Las costumbres son formas estables, por lo que su cambio entraña una violencia inaudita, difícil de percibir. Los hombres dejaron de llevar sombrero, y las mujeres medias en verano, a partir de la guerra. La guerra tuvo que ser una violencia extrema solo por esos dos cambios de dinámicas centenarias. Pero quizás fue aún más violenta e intensa si atendemos a otro cambio cotidiano. Una opción, una costumbre con la que nos encontramos cada día. O mejor, cada noche. La cena. Antes de la guerra no existía la cena. Bueno, sí, existía. Entre las clases altas. Se cenaba en caso de fiesta, de ópera, de teatro. Era una ingesta tardía, divertida, fuera de horas, en la noche. El resto de los mortales desayunaba, almorzaba y comía. Nunca cenaba. Se empezó a cenar en la posguerra. La razón: los salarios eran bajos, por lo que se hizo común el pluriempleo y los trabajos dilatados. Una explotación mayor y sin eufemismos. Íntima. La guerra, en fin, se hizo para eso. Cenar era la única opción posible para que una familia comiera junta, por la noche. Millones de personas que habían perdido una guerra, aunque nominalmente algunas la hubieran ganado, empezaron a cenar. Para estar juntas. Cenar era recibir del trabajo, era ofrecer ese otro trabajo que son los alimentos cocinados, era reunirse. Era, por tanto, negar la guerra, la victoria y sus directrices. Posiblemente la cena –esa palabra que tuvo que empezar como un chiste; era un vocablo de un lujo nunca vivido, nunca experimentado– fue la única victoria para los derrotados. Supongo que por eso da tan buen rollo cenar, aún hoy, mientras el resto de Europa duerme. Es, lo dicho, una victoria. Absoluta. Es lo inesperado. Es seguir juntos, con dignidad, pese a la realidad.
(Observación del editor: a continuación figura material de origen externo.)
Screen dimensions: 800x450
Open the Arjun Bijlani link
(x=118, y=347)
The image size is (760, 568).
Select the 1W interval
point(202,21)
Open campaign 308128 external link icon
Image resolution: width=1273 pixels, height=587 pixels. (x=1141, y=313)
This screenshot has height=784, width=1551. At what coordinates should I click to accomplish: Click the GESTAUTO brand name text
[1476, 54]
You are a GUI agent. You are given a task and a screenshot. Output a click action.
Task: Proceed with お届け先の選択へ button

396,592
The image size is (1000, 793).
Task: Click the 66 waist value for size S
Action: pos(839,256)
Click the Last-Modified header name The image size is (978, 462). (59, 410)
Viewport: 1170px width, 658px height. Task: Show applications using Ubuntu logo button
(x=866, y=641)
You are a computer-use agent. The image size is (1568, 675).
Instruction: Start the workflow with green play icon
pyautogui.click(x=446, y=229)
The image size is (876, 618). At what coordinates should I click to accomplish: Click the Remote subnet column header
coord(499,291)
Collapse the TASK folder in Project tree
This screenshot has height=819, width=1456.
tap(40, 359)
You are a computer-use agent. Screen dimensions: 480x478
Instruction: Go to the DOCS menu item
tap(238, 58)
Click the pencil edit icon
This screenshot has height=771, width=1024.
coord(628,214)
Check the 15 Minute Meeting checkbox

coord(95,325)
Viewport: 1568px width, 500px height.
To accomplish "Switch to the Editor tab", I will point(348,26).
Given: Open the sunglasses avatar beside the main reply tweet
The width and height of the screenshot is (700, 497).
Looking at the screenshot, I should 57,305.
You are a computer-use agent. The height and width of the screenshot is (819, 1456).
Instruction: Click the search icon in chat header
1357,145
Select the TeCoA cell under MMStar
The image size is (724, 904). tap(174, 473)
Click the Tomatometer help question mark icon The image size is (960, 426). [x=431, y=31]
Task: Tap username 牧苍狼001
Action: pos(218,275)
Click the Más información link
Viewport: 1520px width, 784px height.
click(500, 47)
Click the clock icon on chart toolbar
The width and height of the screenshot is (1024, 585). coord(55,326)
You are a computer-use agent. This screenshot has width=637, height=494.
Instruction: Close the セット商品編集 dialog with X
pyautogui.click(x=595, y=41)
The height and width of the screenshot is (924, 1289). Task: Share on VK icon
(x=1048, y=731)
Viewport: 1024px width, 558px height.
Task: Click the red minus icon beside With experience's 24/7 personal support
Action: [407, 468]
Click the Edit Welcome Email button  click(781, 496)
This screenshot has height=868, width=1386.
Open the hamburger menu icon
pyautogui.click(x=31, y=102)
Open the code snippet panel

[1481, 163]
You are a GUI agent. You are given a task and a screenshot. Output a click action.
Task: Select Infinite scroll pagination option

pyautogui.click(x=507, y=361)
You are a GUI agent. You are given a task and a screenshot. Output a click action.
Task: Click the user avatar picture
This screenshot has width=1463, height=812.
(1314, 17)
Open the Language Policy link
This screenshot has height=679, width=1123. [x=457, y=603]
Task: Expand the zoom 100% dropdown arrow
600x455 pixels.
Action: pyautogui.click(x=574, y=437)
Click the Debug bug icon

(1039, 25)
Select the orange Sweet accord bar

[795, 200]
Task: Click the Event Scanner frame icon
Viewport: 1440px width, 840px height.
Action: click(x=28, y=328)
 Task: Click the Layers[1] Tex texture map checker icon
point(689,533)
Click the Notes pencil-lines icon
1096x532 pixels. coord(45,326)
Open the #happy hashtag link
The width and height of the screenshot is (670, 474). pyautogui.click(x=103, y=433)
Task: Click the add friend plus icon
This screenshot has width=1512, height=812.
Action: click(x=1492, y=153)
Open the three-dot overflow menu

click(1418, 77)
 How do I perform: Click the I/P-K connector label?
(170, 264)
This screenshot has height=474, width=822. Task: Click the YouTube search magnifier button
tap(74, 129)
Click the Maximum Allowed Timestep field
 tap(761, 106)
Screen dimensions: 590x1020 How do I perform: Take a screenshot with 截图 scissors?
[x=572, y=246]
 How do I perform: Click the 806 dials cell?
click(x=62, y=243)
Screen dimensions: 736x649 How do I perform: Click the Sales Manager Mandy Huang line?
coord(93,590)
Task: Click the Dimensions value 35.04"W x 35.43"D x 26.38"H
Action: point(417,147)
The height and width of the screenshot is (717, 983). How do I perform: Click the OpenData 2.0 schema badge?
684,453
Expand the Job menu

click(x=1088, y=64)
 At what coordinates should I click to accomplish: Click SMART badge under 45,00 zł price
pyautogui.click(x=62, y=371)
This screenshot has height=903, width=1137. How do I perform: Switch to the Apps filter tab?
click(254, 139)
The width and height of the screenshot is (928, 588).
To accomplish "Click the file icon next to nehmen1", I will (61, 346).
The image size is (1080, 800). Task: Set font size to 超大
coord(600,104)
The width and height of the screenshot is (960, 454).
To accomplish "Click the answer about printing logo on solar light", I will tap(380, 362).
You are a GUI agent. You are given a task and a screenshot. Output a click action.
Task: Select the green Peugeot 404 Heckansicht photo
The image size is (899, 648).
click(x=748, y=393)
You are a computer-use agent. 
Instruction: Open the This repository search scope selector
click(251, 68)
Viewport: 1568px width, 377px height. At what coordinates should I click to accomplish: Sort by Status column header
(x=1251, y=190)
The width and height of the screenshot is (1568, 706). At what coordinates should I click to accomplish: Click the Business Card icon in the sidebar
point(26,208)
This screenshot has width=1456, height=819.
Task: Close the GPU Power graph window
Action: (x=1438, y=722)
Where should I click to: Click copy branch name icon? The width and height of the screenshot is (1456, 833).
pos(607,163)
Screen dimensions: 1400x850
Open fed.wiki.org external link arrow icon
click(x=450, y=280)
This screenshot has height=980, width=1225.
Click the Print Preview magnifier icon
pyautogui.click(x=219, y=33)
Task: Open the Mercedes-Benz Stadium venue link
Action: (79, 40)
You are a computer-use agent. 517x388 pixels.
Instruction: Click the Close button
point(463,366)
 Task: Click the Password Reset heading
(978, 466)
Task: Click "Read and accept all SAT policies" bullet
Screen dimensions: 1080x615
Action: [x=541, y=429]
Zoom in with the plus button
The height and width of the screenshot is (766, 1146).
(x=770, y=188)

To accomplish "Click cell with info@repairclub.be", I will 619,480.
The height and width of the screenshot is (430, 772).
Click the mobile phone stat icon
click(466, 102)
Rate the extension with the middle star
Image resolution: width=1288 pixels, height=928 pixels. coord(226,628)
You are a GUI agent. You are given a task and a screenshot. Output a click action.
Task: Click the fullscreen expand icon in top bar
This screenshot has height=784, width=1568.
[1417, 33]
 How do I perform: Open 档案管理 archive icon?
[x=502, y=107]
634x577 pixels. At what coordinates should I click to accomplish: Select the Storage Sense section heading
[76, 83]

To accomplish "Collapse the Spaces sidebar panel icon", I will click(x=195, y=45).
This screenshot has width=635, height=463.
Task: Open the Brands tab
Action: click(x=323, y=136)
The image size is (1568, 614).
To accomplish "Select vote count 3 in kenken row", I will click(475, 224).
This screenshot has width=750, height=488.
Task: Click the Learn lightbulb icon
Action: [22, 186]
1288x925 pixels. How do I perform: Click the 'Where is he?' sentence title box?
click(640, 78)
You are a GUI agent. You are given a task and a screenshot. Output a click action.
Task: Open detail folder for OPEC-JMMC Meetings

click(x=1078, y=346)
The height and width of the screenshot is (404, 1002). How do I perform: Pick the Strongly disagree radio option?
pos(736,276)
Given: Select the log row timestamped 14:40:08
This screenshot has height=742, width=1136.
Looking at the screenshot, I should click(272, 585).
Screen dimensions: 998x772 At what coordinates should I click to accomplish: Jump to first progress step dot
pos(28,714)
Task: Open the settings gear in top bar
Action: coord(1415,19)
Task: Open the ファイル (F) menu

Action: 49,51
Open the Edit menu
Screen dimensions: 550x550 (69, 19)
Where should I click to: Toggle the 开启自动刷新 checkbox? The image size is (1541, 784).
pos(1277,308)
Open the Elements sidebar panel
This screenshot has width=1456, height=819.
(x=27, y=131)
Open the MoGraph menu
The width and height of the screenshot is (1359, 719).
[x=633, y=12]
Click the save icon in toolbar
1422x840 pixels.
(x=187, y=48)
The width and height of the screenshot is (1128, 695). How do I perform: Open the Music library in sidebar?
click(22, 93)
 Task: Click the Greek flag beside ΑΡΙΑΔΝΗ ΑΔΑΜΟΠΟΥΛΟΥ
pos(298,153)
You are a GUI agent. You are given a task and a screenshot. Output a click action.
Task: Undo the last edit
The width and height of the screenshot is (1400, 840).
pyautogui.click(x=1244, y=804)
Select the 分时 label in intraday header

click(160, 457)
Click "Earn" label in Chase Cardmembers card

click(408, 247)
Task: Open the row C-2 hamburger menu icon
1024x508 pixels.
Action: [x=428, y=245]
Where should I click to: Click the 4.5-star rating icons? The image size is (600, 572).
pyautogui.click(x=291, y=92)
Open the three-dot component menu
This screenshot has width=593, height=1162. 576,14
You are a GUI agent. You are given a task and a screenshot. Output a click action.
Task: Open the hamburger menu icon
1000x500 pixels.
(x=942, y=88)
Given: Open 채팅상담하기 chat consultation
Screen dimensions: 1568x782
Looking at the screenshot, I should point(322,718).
Hoy, los salarios son bajos, por lo que se ha hecho común el pluriempleo y los trabajos dilatados. Es una explotación mayor y sin eufemismos. Íntima. Por lo que, supongo, ha habido una guerra. Las guerras, en fin, se hacen para eso. Y la hemos perdido. La violencia ha sido tan extrema que tendrá que sellarse en cambios de costumbres. Tengo verdadero terror a que eso suceda en la cena, aquella burla, aquel momento de encuentro inventado por nuestros antepasados. Era nuestra única victoria, por lo que es lógico que nos la quiten. No sé cómo se hará. No sé en qué consistirá. Igual desaparecerá la cena. Igual desaparecerán algunos de sus integrantes. Los más débiles. Los que menos aportan. Por las calles duermen personas, en fin, que han dejado de aportar y de ser invitadas a una cena. Tengo miedo a que un día estemos cenando, o lo que sea que hagamos en lugar de la cena, y que veamos un nuevo paisaje, una nueva costumbre. Y la consideremos normal, como todas las costumbres. Las costumbres, en fin, son estables, por lo que entrañan una violencia inaudita, difícil de percibir.